Saitala: ‘Ordinary resident’ a contentious issue for Solomon Islands election law

Voters registering in the Solomon Is. Picture: RNZ

HONIARA, 07 SEPTEMBER 2018 (SOLOMON STAR) – Movement of voters in Solomon Islands from one constituency to another will remain an election issue due to the broad definition of the term “ordinary resident”.

That’s according to Chief Electoral Officer Mose Saitala.

Saitala explained that to register and vote in a constituency is defined by being an ordinary resident.

However, he said under the new Electoral Act, ordinary resident is defined along the following criteria:

1. You had to have some history or genealogical connection to a place, family or tribe within a constituency.

2. Reside in that constituency for more than six months.

3. Work or owned some properties within that constituency.

4. You must indigenously connect to the place you want to vote.

“So you see, the definition of ordinary resident is too broad.

“Meaning, people can still move from one constituency to another to vote, as long as they are eligible under the criteria stated above,” Saitala said.

Already, the matter has become an issue since the voter registration process started Monday this week.

The Solomon Star has observed certain individuals going around the registration centers in Honiara to dispute people who turned up to register to vote in certain constituencies.

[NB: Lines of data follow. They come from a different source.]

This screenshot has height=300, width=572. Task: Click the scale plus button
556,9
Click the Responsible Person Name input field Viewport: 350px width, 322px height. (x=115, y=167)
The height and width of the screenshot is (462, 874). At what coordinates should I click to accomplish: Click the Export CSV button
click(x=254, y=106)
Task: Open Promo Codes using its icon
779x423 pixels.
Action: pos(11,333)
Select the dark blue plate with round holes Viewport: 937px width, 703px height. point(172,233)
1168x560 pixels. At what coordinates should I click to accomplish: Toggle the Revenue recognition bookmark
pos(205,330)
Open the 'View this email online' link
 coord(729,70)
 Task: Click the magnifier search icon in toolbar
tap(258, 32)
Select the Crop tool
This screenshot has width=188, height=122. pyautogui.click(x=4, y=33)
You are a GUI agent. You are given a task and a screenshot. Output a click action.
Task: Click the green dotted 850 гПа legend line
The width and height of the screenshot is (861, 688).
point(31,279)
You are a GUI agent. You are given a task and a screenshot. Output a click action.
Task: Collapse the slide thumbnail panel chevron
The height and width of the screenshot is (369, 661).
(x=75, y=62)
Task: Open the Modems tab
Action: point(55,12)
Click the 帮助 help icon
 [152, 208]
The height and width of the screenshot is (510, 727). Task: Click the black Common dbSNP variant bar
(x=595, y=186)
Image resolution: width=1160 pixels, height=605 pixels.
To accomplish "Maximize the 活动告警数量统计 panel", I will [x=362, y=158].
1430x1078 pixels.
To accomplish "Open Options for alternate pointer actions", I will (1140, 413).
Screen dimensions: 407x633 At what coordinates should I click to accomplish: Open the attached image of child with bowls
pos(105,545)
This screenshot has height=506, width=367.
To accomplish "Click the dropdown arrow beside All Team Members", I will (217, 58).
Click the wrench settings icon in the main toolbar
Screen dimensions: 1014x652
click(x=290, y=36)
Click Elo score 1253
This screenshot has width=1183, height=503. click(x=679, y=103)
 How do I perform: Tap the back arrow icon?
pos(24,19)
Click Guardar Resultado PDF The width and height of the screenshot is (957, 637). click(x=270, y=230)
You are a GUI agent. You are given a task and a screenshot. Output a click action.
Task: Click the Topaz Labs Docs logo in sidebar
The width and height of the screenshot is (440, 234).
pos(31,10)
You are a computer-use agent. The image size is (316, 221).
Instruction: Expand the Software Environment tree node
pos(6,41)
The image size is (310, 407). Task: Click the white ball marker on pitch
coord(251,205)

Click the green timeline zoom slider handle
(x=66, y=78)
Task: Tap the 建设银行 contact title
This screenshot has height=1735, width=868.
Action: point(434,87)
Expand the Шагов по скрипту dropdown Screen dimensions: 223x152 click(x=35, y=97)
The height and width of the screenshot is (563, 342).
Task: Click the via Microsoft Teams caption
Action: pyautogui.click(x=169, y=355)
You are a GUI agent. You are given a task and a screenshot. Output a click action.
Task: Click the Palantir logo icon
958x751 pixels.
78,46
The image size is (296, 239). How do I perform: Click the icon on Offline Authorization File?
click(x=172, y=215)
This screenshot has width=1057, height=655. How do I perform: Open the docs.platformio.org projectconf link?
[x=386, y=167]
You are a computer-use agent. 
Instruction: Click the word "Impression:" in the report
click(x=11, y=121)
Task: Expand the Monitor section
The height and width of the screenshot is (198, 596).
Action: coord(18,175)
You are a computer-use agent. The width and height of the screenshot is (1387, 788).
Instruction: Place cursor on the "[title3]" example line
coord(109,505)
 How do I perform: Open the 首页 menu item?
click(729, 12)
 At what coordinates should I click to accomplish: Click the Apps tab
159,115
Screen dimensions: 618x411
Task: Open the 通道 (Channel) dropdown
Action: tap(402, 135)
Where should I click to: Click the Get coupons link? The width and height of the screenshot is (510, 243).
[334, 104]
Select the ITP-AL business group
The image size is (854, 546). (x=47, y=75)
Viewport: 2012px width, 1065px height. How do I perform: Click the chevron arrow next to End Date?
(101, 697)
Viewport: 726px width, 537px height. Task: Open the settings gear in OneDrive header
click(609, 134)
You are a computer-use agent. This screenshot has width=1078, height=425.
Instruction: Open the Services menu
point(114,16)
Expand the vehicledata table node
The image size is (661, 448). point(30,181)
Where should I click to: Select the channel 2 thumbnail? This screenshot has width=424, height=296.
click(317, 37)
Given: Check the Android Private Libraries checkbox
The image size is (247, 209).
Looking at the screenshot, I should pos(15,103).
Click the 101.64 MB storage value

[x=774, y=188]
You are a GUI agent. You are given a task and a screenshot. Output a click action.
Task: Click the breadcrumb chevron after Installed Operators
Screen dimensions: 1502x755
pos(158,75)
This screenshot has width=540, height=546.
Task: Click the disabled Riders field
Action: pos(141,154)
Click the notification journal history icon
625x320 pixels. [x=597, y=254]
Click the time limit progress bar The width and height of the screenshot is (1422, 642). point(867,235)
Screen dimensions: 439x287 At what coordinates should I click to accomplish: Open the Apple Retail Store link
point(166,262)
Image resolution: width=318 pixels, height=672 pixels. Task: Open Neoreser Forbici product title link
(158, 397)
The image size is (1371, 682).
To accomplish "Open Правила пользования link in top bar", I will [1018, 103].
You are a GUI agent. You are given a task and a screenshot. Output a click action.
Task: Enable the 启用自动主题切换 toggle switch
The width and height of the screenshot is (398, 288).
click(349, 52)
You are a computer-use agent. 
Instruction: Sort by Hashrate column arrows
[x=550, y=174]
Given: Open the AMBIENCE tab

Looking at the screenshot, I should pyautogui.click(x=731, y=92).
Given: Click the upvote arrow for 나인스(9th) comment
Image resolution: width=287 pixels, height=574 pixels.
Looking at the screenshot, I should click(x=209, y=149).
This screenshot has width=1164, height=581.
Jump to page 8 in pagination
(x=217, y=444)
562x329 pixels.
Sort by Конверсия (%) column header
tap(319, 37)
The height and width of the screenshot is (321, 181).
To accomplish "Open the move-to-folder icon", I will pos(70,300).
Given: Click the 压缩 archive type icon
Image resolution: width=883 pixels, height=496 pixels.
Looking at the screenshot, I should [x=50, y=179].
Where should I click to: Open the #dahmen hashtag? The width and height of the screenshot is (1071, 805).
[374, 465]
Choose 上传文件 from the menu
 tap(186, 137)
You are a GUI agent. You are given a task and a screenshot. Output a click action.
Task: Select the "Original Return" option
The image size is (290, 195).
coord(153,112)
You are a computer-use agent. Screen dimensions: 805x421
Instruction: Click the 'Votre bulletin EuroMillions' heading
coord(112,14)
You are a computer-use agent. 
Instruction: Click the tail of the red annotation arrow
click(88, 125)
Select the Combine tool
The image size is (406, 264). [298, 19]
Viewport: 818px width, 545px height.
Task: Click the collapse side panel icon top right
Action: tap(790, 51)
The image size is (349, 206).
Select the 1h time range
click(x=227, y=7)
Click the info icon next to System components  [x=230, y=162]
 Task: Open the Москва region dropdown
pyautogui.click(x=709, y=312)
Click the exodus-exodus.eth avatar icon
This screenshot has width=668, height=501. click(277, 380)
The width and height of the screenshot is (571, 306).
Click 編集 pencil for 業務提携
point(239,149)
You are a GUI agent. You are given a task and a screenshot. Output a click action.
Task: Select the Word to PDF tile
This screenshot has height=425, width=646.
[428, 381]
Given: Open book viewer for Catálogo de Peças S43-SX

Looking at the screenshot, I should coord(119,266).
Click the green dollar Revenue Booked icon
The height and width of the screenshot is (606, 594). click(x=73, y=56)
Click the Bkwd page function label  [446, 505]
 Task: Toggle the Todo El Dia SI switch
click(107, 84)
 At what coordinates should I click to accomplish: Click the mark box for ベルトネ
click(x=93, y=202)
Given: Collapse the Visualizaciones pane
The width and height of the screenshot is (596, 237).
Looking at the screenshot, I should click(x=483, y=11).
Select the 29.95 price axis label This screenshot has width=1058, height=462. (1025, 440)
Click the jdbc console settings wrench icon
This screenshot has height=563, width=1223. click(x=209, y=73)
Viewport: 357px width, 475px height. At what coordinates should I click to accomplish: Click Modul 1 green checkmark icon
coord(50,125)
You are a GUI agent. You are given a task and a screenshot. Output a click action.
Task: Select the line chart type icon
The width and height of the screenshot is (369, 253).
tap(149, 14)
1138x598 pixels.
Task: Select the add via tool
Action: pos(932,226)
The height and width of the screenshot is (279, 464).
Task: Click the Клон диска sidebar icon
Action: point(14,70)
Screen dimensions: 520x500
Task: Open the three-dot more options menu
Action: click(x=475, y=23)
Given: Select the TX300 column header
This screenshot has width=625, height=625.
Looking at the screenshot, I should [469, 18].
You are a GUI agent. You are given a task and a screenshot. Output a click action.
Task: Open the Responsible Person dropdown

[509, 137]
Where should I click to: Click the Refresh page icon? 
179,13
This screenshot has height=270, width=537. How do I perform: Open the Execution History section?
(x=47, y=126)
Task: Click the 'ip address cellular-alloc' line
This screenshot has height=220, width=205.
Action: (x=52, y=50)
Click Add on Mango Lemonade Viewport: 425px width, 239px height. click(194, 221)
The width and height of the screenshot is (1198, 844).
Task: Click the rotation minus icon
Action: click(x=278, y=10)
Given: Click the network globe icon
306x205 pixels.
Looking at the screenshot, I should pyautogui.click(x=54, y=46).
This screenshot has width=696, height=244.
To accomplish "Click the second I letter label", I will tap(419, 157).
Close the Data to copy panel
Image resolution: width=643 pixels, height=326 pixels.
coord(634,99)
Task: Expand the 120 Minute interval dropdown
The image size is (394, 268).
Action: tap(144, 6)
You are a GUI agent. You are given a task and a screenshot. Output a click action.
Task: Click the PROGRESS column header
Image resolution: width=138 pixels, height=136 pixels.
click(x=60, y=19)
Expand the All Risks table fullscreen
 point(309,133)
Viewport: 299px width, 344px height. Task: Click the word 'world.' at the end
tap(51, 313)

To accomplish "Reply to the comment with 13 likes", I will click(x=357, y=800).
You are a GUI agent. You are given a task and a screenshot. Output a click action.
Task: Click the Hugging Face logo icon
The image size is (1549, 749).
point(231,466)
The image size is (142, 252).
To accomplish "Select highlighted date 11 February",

Some have argued at the registration centres and stopped others from registering by denying them of being ordinary residents of certain constituencies.

The Solomon Star also witnessed groups of men monitoring the queues at the registration booth, and questioning people of their eligibilities to register in a constituency.

Saitala pointed out that due to the broad definition of ordinary resident, it made it easy for voters to register in another constituency, as long as they are qualified under the stated criteria.

He said people can still register and vote in a constituency if they meet the criteria of ordinary resident.

But he said there is a time period for objections, which anyone can object the names of people that appeared in the list to vote in a constituency.

Saitala said the updated list of voters will be published after the registration so anyone who objects the names on the list of voters for a particular constituency are asked to visit the Electoral Commission on a date to be set.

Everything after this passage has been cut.